▶ SELECTION:
* * * *

Becoming a mother (or father) is one of the biggest life adjustments that most people will experience in their life time. It’s bigger than getting married, graduating from college or moving across country. Let’s face it; it many ways, becoming a parent fundamentally changes your identity.  You go from being a child of (usually) two parents to the parent of a child or children.  That is a foundational shift!  Not only that, but you do it while you are the most sleep-deprived you’ve even been, while your hormones are dramatically shifting, and where almost every minute of every day is spent taking care of a little one who only communicates through crying or some other body language.  This is a recipe for not knowing who you are anymore!

While the first three months of a baby’s life can feel like a sprint for survival, at some point you begin to realize that this is your life now.  In many ways, you really are still yourself with the same interests and quirks that you’ve always had. Only you’ve forgotten this in the haze of never coming up for self-care air.  I ask perinatal clients all the time how often they needed to socialize before kids or what their interests and hobbies were.  Sometimes they laugh when I ask this question.  It’s almost as if they’ve forgotten they had a life before baby.  Because of your new life circumstances, you may never go back to your interests in exactly the same way as before.  There is, however, a compelling reason to find a way to get a little bit of yourself back: if you don’t, you are much more likely to become anxious or depressed and almost certainly resentful.  As much as you love your baby (and I know that you do), they don’t talk, they don’t offer helpful advice, and they certainly don’t have opinions on your sister’s new boyfriend! Caring for a baby all day does not satisfy most people’s social needs which are important to recognize and honor. It also doesn’t fill your bucket.  And when your bucket is empty you are no good to anyone including your baby. 

Now, the other part of figuring out who you are now is acknowledging that you have changed in some ways.  Maybe you used to go to bars a lot, but now it doesn’t appeal nearly as much with the sleep deprivation, nursing considerations (if you are nursing) and the logistics of who will care for baby.  Maybe you ran marathons, but that is most likely not happening anytime soon. It is likely that you also feel a very strong nesting instinct and increased vulnerability in the world. Babies tend to do that to parents, especially mothers. Maybe you’ve never been prone to anxiety but now you worry more about climate change, or pesticides in the food chain, or whether you can do this nebulous job of keeping your little one alive.  No matter the worries, this is not the you that you’ve known and loved for the past 2, 3 or 4 decades.   You don’t recognize yourself in the mirror (maybe it’s the unwashed hair and dark circles under the eyes.)  Equally likely, it’s the new you who feels like you have part of your heart in a teeny, tiny human being that you have been tasked with keeping alive 24/7.

* * * *

▶ SUPPLIED RECORDS:

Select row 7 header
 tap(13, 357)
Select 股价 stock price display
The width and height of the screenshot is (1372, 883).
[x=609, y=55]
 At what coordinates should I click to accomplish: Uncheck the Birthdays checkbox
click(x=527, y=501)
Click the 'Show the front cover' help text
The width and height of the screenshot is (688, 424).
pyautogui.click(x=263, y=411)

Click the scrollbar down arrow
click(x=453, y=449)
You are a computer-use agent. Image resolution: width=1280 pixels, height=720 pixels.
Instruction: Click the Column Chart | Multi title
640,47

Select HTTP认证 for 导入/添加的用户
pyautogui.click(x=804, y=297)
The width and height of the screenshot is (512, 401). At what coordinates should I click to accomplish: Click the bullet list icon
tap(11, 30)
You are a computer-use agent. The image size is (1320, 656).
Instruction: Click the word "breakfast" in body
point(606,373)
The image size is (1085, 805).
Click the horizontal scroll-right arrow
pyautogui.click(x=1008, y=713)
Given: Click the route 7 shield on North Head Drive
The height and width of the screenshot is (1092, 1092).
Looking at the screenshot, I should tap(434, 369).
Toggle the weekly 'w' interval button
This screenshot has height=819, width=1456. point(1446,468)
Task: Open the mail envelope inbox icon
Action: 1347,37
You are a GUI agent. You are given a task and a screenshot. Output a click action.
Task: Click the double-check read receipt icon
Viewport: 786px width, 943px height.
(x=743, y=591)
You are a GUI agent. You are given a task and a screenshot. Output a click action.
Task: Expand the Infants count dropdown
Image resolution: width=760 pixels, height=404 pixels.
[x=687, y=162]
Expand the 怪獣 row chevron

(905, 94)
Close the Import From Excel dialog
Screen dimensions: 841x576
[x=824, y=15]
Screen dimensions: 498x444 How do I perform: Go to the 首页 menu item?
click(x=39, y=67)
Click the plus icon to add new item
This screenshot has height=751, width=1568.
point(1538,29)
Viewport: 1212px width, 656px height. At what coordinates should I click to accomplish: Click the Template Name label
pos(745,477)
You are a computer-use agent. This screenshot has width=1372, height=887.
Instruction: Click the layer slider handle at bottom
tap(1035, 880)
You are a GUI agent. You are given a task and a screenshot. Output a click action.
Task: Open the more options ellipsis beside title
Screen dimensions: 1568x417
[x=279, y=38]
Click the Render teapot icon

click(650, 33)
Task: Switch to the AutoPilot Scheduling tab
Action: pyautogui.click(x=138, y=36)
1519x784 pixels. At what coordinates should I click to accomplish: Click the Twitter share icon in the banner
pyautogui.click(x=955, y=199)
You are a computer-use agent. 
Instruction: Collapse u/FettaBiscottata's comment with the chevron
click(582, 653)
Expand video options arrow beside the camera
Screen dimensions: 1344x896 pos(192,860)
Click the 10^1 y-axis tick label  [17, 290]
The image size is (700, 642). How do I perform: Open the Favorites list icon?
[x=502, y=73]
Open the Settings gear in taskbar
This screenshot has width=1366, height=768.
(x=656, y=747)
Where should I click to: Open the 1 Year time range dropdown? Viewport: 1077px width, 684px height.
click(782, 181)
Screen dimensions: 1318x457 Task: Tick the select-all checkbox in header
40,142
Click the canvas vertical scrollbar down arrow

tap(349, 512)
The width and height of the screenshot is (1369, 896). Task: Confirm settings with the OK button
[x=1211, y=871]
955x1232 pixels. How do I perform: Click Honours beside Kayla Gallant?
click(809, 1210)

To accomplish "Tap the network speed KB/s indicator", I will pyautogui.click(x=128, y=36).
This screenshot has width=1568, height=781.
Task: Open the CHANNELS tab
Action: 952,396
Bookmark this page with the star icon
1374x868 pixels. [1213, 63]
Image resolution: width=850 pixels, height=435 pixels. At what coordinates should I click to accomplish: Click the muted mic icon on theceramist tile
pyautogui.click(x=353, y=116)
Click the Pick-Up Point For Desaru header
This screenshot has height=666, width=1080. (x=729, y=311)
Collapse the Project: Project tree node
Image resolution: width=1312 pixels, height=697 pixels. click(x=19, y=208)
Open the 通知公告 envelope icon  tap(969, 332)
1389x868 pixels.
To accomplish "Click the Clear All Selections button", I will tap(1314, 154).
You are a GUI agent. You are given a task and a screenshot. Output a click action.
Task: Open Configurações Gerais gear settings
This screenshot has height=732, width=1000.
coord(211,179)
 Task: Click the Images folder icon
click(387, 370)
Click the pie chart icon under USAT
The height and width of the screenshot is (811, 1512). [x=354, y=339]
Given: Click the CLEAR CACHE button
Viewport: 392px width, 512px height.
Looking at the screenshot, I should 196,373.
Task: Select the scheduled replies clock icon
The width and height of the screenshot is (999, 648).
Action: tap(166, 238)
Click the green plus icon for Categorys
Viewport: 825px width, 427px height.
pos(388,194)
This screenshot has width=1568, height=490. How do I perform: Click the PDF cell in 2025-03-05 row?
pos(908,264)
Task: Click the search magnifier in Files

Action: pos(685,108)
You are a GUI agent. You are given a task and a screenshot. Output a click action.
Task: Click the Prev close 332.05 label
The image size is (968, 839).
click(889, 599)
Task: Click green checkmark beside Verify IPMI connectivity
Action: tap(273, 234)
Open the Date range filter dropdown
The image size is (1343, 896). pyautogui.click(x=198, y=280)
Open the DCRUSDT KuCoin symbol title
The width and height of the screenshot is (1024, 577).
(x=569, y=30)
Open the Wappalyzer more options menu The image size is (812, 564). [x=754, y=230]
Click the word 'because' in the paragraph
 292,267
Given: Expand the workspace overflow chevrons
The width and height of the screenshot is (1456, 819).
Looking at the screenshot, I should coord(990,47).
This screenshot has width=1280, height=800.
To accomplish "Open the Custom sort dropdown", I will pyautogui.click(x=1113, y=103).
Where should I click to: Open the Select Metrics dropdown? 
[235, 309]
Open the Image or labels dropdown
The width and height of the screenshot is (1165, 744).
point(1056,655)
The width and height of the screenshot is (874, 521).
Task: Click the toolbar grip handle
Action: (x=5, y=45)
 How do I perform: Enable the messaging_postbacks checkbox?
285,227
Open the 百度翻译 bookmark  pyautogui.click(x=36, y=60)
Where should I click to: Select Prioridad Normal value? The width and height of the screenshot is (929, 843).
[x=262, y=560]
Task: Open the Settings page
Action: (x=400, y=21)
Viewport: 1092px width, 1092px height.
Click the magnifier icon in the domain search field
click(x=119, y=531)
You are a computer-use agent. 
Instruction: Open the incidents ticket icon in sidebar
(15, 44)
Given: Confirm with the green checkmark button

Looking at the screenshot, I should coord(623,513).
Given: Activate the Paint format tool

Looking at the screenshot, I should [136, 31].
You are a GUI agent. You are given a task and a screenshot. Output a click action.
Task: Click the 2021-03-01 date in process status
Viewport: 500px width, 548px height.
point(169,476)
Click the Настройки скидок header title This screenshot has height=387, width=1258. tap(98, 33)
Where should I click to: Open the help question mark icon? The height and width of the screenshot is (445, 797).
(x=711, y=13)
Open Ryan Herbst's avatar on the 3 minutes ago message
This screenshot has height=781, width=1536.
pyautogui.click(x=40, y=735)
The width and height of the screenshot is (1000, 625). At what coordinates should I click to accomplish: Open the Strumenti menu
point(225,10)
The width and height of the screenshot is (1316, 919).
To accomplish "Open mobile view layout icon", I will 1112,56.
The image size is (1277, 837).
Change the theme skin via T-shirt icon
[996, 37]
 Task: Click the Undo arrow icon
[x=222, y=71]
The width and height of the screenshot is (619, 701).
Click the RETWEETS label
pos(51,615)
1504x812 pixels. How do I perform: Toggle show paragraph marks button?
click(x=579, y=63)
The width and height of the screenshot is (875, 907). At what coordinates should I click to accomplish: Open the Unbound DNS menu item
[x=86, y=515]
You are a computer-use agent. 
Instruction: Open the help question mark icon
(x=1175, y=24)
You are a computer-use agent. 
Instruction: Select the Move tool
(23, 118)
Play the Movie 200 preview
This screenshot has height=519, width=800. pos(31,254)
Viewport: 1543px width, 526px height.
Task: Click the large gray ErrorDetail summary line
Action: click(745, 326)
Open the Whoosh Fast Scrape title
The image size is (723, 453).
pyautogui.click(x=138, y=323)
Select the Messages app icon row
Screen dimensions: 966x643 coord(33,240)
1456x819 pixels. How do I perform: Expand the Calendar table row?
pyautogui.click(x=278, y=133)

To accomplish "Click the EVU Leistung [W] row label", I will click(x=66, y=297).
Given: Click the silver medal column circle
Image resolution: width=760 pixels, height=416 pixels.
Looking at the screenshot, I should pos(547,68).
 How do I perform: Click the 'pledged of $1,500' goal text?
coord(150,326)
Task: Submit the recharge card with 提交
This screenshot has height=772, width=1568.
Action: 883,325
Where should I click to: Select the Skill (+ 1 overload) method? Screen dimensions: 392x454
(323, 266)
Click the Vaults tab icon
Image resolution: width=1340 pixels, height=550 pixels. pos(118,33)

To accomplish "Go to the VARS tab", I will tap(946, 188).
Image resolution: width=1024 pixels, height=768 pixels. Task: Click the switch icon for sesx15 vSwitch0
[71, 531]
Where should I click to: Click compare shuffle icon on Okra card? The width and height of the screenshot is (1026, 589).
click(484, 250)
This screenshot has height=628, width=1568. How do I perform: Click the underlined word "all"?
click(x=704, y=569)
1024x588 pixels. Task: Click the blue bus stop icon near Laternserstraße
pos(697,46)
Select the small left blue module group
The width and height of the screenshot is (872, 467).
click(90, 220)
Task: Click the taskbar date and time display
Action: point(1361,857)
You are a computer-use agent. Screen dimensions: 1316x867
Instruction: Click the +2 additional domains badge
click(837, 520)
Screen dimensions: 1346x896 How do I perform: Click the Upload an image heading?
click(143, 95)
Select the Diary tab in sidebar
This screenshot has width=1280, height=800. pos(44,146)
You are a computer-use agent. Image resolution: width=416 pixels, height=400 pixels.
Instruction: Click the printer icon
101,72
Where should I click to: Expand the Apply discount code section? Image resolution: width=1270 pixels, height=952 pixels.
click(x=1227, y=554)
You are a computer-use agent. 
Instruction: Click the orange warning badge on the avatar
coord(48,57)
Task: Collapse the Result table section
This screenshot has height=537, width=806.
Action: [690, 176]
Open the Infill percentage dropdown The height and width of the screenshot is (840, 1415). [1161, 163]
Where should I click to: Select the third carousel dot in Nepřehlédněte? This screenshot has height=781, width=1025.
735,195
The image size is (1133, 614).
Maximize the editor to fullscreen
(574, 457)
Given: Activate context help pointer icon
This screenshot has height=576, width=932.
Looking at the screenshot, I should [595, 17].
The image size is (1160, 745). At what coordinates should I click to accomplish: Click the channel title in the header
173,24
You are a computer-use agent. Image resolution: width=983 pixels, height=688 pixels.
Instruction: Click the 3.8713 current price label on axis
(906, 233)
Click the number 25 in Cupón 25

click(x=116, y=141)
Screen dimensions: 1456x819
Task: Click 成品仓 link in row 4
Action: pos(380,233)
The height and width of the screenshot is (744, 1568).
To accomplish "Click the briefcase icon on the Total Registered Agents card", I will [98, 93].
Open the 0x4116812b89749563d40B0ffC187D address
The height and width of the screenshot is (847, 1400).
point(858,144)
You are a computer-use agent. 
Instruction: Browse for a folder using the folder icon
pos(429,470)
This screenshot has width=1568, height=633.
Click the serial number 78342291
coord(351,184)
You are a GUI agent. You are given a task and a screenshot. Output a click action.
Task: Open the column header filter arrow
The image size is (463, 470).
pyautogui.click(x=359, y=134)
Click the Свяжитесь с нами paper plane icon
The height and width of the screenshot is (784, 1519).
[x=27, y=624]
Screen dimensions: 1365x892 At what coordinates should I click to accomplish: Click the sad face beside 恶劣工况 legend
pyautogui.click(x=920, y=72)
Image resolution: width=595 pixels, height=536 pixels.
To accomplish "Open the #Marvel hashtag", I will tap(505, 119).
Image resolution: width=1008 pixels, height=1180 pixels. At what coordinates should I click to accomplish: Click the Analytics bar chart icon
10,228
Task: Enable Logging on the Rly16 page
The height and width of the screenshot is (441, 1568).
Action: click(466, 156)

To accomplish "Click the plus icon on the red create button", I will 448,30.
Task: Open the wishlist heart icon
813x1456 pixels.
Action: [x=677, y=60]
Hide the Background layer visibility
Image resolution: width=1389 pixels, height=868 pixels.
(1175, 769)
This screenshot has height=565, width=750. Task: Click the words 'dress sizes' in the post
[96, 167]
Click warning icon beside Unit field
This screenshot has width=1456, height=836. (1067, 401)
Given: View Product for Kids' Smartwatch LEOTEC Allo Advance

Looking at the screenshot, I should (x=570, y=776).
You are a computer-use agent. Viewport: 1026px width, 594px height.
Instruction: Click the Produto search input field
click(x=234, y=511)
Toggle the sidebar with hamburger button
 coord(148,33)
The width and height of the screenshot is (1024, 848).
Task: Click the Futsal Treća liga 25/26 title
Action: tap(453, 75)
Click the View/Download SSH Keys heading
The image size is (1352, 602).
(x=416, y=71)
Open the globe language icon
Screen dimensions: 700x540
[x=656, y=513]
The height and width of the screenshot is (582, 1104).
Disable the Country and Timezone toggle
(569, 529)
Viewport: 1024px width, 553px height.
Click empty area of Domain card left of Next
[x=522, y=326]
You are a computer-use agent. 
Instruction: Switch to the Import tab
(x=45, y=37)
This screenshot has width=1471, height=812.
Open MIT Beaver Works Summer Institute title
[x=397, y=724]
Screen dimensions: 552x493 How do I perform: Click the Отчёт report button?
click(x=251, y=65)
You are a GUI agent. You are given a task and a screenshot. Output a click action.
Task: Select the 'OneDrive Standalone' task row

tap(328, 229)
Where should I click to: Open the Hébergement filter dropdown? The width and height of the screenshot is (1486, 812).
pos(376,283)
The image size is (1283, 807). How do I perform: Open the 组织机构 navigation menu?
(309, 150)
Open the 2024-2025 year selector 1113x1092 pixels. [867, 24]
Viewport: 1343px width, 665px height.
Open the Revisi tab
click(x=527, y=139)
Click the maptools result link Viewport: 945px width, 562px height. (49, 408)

* * * *

▶ TASK: Carry on the passage about how becoming a parent reshapes your sense of self, starting right after its last sentence.

▶ SOLVED EXERCISE:
So what’s a new mom with an identity crisis to do?  First and foremost, know that it is normal.  Know that the passage of time will ease of at least part of your identity confusion.  Second, make the effort to find a little bit of your pre-baby self somewhere in your life.  If work has always been a big part of your identity, think about how and when you want that back in your life: part-time, full-time, with flex hours, going out your own as a free lancer or as your own boss?  If you decide to be a full-time stay-at-home mom, you have many options. But if you take this option, it is important that you have something, an activity or a passion, that is yours and yours alone.  Maybe now is exactly the right time to return to that photography class.  Maybe you’ve always wanted to explore Tai Chi.  What better time than the current moment?

Whatever you end up doing or find too difficult to explore at this current moment, try to be generous with yourself. While it took a while for me to return full-on to my work life, my current love of yoga began from taking pre- and postnatal yoga classes. Since becoming a mother, I’ve stayed home with my kids full-time, worked very part-time, worked in a job related to but not what I was trained for and now, work full-time in the career that I was trained to do.   There’s no right way to do any of this and what’s right can change from month to month, year to year.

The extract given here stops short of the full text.